Si es de madera, un péndulo de cámara presenta una ventaja práctica: el cuerpo hueco reduce el peso total a igual diámetro en comparación con un modelo macizo de piedra o metal. Un péndulo de cámara de boj de 16 gramos con una cavidad de 8 mm de diámetro y un tapón roscado permite insertar fácilmente una muestra en forma de polvo, fragmento o líquido en un tubo sellado. Compruebe que la rosca del tapón sea de metal y no de madera: la madera se dilata ligeramente con la humedad y una rosca de madera se atasca con el tiempo.
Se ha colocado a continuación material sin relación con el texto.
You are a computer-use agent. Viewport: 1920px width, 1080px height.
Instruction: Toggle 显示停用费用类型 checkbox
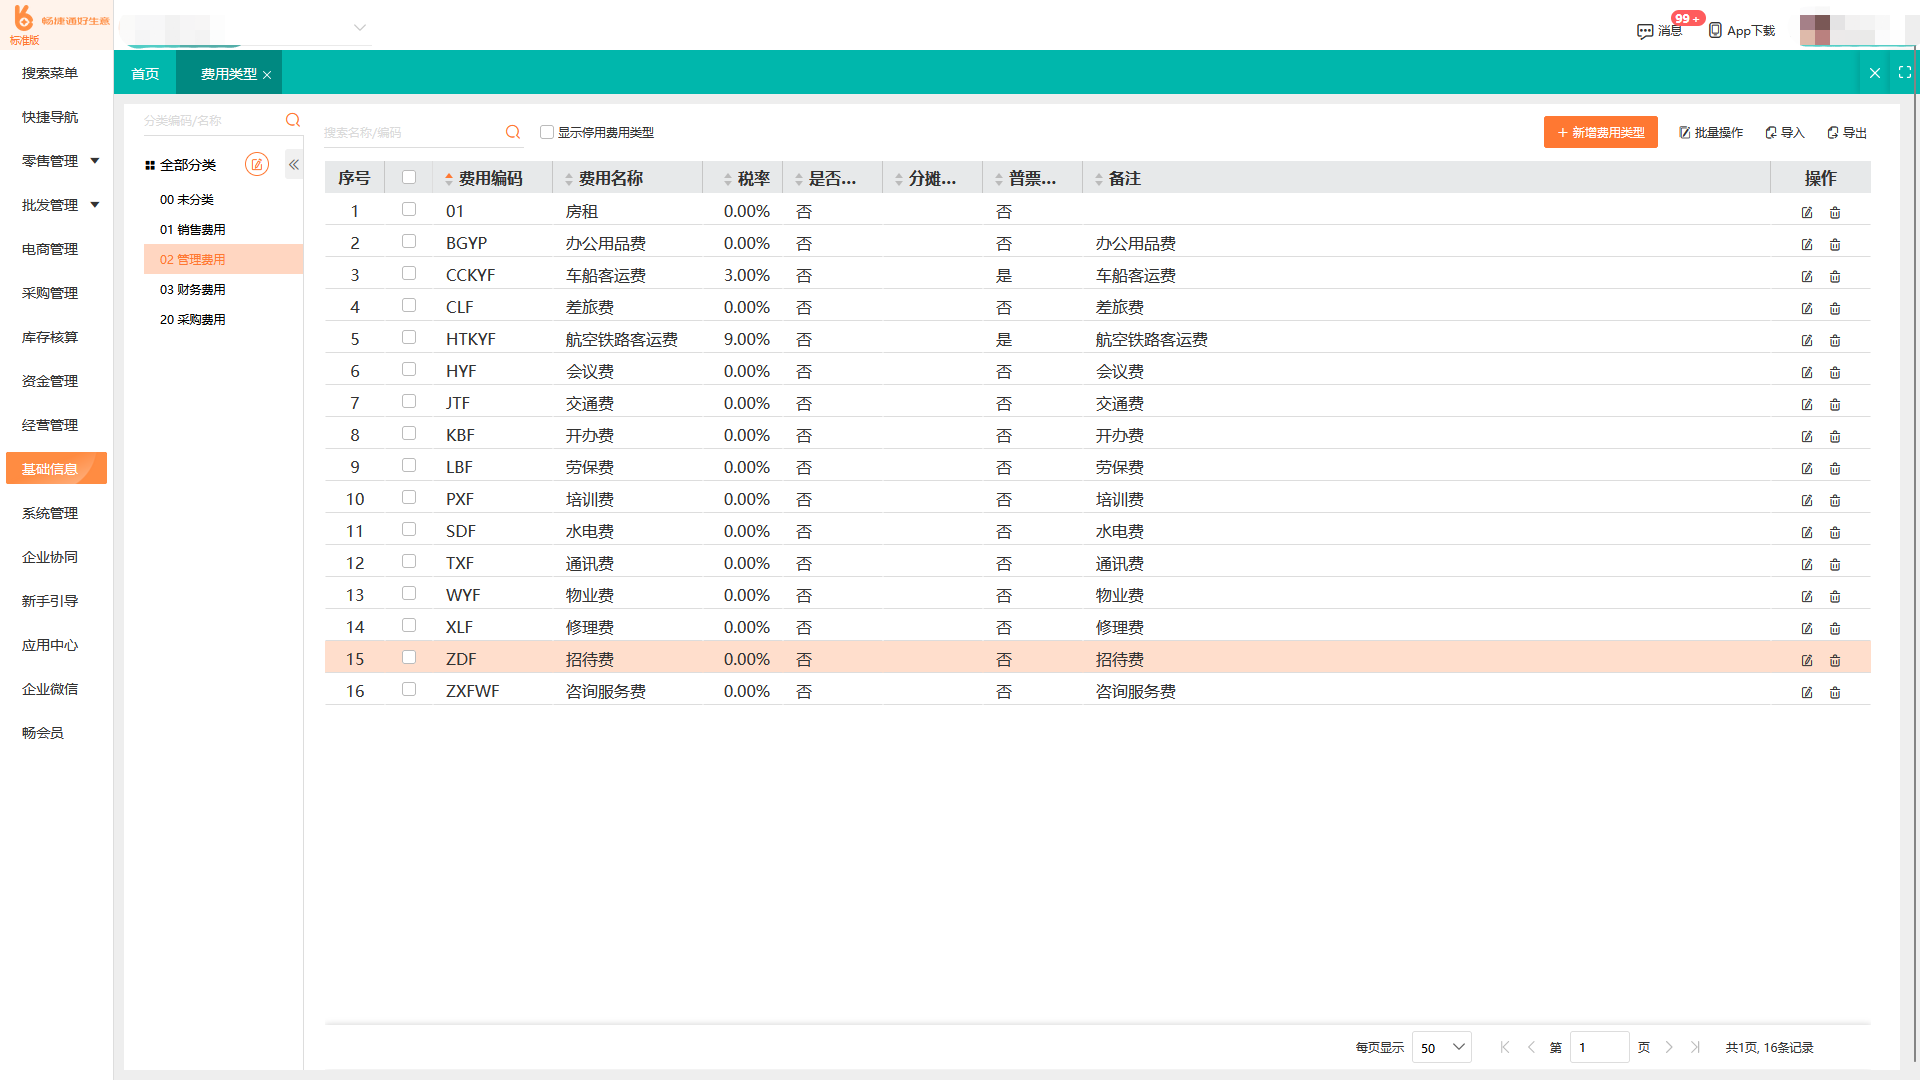[x=546, y=131]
Mantenimiento de un péndulo de madera: qué lo daña y qué lo conserva

La madera sin tratar o ligeramente aceitada soporta mal la humedad repetida. Evite dejar un péndulo de madera en contacto prolongado con manos muy húmedas o en un entorno con más del 70 % de humedad relativa: la madera se dilata, las uniones se aflojan y la geometría del péndulo cambia con los ciclos de humedad y sequedad. Un péndulo de boj o de olivo tratado con aceite de linaza o cera de abeja resiste mucho mejor que la madera barnizada: el acabado al aceite penetra en la madera, mientras que el barniz crea una película superficial que se agrieta con los golpes y las variaciones higrométricas.

La cadenita merece una atención especial. Si es de acero inoxidable, basta con enjuagarla con agua limpia y secarla completamente. Si es de latón, evite los productos ácidos; el latón se oxida lentamente, pero un ligero pulido con un paño seco restaura su aspecto. El anillo de sujeción situado en el extremo de la cadenita debe revisarse periódicamente: un anillo abierto o ligeramente deformado puede provocar la pérdida del péndulo durante la sesión. Estos detalles prácticos condicionan la vida útil real de una herramienta que se utiliza con regularidad.